I went to Hamburg last weekend to cover the concert version of the opera The Diaries of John Rabe in the landmark Elbphilharmonie, but to me it was really an emotional trip to pay tribute to Rabe who was born in the German port city on Nov 23, 1882.

Rabe went to China in 1908 and lived there for 30 years. In the six weeks from December 1937, he and 20 other foreigners sheltered more than 200,000 Chinese in the Nanjing Safety Zone they had established, saving them from the Nanjing Massacre when the Imperial Japanese Army killed 300,000 Chinese civilians and unarmed soldiers in the then Chinese capital.

While Rabe is well known to many Chinese as a hero, few people outside China have heard his name, including people in his hometown Hamburg despite the movies and books highlighting his heroism.

In comparison, Oskar Schindler, a German industrialist, is pretty well known for saving the lives of 1,200 Jews during the Holocaust by hiring them in his enamelware and ammunitions factories in German-occupied Poland during World War II, thanks largely to the 1993 Hollywood movie, Schindler's List.

Rabe and Schindler are undoubtedly heroes despite both being members of the Nazi Party. Rabe deliberately used his Nazi Party affiliation to effectively negotiate with the Japanese embassy and military in order to protect more Chinese. So nothing is really in black and white as some people like to think. There are always shades of gray in this world.

In fact, Rabe did much more than just save Chinese lives. His diaries recorded the atrocities he witnessed by the Imperial Japanese Army in Nanjing in those days, becoming a powerful evidence to show those people who still deny the Nanjing Massacre

The opera staged by the Jiangsu Center for Performing Arts in Berlin, Hamburg and Vienna in the past week are to express the deep gratitude of the Chinese people to Rabe, who exhibited extraordinary humanism more than 81 years ago.

Before the show, I was really unsure how it would be received by the largely German audience. So it came as a big surprise when the audience's applause lasted about 20 minutes in five curtain calls.

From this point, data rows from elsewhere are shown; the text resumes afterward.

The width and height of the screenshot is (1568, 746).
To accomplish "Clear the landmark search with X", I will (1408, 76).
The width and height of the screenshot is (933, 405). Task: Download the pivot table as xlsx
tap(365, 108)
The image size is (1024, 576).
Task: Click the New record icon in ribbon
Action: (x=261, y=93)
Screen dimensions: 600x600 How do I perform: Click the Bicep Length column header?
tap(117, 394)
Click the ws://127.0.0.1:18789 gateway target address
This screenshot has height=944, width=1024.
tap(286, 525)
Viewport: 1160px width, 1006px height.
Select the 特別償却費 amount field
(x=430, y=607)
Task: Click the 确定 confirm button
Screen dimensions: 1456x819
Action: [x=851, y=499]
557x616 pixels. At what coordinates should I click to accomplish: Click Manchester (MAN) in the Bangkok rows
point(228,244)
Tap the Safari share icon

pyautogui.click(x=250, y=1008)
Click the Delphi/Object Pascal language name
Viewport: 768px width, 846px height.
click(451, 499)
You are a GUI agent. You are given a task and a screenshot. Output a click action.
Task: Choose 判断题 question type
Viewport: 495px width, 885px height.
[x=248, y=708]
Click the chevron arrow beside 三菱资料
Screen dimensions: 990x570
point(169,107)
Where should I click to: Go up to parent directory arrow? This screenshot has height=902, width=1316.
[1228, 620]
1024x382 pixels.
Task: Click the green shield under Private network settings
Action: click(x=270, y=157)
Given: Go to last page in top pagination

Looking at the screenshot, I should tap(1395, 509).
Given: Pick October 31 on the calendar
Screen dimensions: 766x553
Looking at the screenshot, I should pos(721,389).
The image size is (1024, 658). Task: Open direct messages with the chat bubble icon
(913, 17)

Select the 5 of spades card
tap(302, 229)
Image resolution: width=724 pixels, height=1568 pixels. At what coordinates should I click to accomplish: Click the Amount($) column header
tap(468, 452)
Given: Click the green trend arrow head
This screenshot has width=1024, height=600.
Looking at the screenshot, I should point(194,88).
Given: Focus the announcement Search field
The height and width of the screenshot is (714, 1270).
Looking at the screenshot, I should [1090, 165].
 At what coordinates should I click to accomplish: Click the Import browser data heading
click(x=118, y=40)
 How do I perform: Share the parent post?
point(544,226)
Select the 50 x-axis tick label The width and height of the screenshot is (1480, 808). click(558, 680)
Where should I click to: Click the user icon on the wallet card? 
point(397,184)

Later, I was told that some in the audiences, including children, were in tears after watching the opera in Berlin.

The Germans are ashamed of their Nazi past, which caused untold sufferings to other nations and the German people themselves. But Rabe was one of those who made them proud by saving so many Chinese lives during those dark days.

In fact, Rabe did much more than just save Chinese lives. His diaries recorded the atrocities he witnessed by the Imperial Japanese Army in Nanjing in those days, becoming a powerful evidence to show those people who still deny the Nanjing Massacre.

Interviewing John Rabe's grandson, Thomas Rabe, gave me occasion to directly express my gratitude to the Rabe family. When he went on stage during the curtain call, it was accompanied by a thunderous applause from the audience.

The Chinese have always revered Rabe as a great humanitarian, a hero. According to Chinese American author and journalist Iris Chang's book The Rape of Nanking, when Nanjing residents learned of the very dire situation of the Rabe family in 1948 in occupied Germany, they raised a large sum of money, equivalent to US$2,000, or US$21,000 in 2019's terms - and the then Nanjing mayor himself went to Germany via Switzerland where he bought a large amount of food for the Rabe family.

In 1997, Rabe's tombstone was moved to Nanjing from Berlin, where he died in January 1950. In 2005, his former residence in Nanjing was renovated and now houses the John Rabe and International Safety Zone Memorial Hall.

Rabe's heroic story deserves to be known all over the world.

The author is chief of China Daily EU Bureau based in Brussels.